Records provided
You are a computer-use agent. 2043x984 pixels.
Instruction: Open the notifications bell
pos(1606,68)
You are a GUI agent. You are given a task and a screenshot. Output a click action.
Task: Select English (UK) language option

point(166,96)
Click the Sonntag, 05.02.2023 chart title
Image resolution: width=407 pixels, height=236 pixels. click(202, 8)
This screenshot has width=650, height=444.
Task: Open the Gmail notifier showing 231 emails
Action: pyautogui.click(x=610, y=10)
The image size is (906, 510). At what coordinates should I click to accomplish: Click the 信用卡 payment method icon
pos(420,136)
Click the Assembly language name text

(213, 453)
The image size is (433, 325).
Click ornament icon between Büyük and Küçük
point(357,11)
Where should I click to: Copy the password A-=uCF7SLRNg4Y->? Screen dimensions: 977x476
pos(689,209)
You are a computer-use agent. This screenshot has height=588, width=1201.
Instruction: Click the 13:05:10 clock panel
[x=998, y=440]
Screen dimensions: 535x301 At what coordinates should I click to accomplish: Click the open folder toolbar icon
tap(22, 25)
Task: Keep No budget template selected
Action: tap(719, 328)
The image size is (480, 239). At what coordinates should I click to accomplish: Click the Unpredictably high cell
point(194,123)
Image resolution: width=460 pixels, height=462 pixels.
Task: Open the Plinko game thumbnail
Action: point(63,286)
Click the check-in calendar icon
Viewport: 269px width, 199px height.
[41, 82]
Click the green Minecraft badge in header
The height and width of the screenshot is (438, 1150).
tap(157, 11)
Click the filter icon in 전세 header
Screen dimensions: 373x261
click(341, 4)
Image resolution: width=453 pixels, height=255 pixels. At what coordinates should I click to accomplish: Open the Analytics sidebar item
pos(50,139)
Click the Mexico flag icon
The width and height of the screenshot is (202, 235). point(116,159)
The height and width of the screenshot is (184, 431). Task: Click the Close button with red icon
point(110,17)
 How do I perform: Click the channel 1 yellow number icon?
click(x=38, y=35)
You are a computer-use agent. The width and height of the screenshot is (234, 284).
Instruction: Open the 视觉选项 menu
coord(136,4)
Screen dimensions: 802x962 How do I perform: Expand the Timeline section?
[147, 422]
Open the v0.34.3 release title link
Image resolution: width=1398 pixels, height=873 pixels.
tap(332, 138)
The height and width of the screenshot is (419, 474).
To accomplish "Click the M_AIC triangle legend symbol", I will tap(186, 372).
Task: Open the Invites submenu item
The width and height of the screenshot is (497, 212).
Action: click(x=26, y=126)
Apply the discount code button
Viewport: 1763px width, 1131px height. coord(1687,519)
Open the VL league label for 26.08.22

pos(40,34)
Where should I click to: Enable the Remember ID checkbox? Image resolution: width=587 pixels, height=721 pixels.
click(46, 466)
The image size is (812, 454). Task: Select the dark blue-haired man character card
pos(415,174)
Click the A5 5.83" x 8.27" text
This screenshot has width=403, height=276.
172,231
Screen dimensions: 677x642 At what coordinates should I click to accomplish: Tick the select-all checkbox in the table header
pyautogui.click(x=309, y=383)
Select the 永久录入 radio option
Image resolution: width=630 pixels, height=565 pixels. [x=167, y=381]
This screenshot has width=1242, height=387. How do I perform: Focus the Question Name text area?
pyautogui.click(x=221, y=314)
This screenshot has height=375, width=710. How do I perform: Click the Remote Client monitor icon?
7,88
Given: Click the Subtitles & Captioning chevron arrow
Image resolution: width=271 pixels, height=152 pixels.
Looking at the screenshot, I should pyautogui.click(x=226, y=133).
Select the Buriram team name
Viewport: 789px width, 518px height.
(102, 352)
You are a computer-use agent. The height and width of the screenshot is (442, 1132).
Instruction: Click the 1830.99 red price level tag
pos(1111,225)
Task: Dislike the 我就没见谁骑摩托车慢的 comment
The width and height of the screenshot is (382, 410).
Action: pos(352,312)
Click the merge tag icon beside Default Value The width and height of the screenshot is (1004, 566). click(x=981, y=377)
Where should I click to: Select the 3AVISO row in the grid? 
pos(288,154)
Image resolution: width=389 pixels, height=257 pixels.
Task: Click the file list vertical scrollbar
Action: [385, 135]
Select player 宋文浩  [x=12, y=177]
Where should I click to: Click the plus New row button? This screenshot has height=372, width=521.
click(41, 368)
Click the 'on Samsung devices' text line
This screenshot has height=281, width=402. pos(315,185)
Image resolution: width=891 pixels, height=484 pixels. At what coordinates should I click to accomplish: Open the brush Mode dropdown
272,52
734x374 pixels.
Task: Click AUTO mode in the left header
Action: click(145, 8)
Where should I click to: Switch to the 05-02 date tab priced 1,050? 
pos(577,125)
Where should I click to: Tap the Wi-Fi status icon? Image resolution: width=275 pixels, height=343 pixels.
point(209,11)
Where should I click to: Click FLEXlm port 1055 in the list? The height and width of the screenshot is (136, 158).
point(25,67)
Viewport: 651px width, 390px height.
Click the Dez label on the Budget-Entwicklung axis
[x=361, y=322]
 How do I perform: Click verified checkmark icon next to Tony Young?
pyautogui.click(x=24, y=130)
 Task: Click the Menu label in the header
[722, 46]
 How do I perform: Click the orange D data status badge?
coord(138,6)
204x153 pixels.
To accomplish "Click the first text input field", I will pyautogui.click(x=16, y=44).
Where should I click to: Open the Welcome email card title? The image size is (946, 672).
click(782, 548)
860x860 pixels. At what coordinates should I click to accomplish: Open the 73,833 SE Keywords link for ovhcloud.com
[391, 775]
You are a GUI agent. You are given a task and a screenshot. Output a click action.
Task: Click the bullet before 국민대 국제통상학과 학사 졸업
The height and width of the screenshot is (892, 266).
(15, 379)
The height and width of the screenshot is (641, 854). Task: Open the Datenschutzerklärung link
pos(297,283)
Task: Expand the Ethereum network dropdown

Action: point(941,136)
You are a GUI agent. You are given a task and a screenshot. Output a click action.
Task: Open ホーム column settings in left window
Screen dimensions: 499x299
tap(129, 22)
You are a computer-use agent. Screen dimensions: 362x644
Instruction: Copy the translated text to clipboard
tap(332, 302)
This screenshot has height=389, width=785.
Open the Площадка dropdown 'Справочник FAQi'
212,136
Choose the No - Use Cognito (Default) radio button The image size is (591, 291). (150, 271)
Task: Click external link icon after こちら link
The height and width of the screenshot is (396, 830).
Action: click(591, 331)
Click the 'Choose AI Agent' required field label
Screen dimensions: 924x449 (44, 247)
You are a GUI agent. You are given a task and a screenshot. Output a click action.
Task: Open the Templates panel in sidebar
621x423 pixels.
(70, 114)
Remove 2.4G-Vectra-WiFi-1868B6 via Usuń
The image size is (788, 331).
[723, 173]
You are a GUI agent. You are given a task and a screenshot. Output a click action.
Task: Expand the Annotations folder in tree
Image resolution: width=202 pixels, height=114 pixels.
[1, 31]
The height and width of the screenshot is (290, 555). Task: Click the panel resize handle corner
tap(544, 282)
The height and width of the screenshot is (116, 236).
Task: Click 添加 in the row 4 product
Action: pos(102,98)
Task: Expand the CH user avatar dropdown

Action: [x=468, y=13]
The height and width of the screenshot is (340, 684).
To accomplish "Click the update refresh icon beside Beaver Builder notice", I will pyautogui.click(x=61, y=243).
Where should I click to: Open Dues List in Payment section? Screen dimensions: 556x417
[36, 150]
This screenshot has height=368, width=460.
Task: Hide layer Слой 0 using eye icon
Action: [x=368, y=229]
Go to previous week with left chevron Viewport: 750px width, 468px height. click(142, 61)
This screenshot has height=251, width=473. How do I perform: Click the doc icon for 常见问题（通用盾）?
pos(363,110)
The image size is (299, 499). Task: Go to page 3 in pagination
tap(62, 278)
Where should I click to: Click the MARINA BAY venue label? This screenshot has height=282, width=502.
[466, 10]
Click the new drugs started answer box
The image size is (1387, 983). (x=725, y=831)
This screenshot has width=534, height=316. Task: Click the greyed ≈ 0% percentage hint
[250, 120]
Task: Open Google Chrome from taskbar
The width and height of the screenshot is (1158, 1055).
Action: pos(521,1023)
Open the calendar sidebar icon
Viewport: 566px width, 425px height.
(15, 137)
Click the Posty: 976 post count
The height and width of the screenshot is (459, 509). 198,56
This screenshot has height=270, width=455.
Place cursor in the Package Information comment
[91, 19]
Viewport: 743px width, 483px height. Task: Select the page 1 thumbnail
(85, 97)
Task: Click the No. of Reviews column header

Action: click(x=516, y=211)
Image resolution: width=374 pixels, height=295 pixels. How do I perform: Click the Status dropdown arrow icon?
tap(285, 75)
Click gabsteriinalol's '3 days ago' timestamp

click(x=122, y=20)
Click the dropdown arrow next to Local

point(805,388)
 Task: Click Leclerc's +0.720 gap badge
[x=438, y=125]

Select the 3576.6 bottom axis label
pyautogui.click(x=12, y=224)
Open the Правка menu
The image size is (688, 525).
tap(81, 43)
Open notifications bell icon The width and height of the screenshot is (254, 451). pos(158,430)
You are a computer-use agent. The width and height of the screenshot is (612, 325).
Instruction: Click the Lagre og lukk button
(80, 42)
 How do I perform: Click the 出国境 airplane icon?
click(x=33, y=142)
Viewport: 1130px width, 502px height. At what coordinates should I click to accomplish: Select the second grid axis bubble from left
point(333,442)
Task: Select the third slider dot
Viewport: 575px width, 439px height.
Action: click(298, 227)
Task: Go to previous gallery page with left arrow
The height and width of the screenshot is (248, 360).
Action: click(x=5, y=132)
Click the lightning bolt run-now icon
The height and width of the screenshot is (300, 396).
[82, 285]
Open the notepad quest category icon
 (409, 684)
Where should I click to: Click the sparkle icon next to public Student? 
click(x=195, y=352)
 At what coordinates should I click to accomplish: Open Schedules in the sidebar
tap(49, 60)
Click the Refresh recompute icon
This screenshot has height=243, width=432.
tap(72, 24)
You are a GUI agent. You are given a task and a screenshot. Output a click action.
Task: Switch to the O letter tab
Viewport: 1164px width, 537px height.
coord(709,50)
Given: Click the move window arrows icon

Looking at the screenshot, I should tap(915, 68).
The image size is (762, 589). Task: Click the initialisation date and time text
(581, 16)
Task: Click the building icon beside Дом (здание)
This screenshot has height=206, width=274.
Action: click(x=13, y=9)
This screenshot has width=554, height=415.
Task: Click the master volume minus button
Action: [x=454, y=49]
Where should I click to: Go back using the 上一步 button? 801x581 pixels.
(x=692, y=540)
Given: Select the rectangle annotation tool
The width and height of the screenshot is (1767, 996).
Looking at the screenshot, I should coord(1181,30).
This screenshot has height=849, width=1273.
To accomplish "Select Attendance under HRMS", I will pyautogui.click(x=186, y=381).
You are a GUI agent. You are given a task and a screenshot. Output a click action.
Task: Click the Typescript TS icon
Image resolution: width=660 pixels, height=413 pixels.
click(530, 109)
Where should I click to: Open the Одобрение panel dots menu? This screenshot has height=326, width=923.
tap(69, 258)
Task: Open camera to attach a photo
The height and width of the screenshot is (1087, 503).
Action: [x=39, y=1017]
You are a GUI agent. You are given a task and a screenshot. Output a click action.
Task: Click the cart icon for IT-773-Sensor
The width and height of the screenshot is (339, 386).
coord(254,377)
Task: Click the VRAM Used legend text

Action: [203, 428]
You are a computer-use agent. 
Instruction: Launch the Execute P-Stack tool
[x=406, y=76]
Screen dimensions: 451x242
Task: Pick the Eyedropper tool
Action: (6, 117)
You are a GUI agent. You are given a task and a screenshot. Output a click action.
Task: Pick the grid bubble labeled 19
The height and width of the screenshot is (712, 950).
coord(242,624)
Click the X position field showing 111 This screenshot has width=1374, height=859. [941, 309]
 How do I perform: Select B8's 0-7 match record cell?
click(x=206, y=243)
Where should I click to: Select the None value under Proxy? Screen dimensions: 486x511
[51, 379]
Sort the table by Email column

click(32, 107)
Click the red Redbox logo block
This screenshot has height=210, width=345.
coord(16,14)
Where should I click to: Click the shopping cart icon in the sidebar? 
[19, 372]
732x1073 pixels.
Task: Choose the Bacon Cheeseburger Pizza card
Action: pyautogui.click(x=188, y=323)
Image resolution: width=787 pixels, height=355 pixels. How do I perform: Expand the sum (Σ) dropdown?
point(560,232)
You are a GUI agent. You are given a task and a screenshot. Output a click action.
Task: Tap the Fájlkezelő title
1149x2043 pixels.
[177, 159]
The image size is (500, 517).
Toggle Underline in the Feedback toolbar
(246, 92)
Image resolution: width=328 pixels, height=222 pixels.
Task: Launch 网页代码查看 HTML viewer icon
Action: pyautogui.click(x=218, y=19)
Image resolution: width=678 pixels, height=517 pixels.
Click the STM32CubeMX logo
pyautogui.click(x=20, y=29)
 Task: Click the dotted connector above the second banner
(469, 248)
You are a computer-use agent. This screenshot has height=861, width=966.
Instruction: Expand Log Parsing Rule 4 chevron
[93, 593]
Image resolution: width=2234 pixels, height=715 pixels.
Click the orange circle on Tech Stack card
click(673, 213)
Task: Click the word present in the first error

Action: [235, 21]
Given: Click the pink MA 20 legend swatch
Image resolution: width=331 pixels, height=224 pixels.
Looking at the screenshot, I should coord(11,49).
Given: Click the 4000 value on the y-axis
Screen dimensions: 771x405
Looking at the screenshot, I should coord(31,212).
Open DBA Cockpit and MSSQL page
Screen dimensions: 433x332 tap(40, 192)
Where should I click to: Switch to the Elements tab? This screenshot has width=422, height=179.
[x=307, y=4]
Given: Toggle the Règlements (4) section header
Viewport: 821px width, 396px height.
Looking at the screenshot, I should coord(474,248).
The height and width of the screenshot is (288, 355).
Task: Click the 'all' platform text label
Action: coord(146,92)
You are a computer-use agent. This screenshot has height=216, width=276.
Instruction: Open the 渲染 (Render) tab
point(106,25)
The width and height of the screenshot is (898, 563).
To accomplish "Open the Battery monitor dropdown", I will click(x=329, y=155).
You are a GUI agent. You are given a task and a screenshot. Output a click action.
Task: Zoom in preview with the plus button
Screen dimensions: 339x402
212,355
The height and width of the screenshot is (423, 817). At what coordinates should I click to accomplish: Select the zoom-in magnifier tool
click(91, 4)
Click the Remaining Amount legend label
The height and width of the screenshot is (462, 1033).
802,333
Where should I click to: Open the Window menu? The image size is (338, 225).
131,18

Work to complete
Extract exactly and only the lines above from the line containing "This screenshot has height=206, width=274." through the line containing "Given: Select the rectangle annotation tool", both end lines included.

Solution to this task
This screenshot has height=206, width=274.
Action: click(x=13, y=9)
This screenshot has width=554, height=415.
Task: Click the master volume minus button
Action: [x=454, y=49]
Where should I click to: Go back using the 上一步 button? 801x581 pixels.
(x=692, y=540)
Given: Select the rectangle annotation tool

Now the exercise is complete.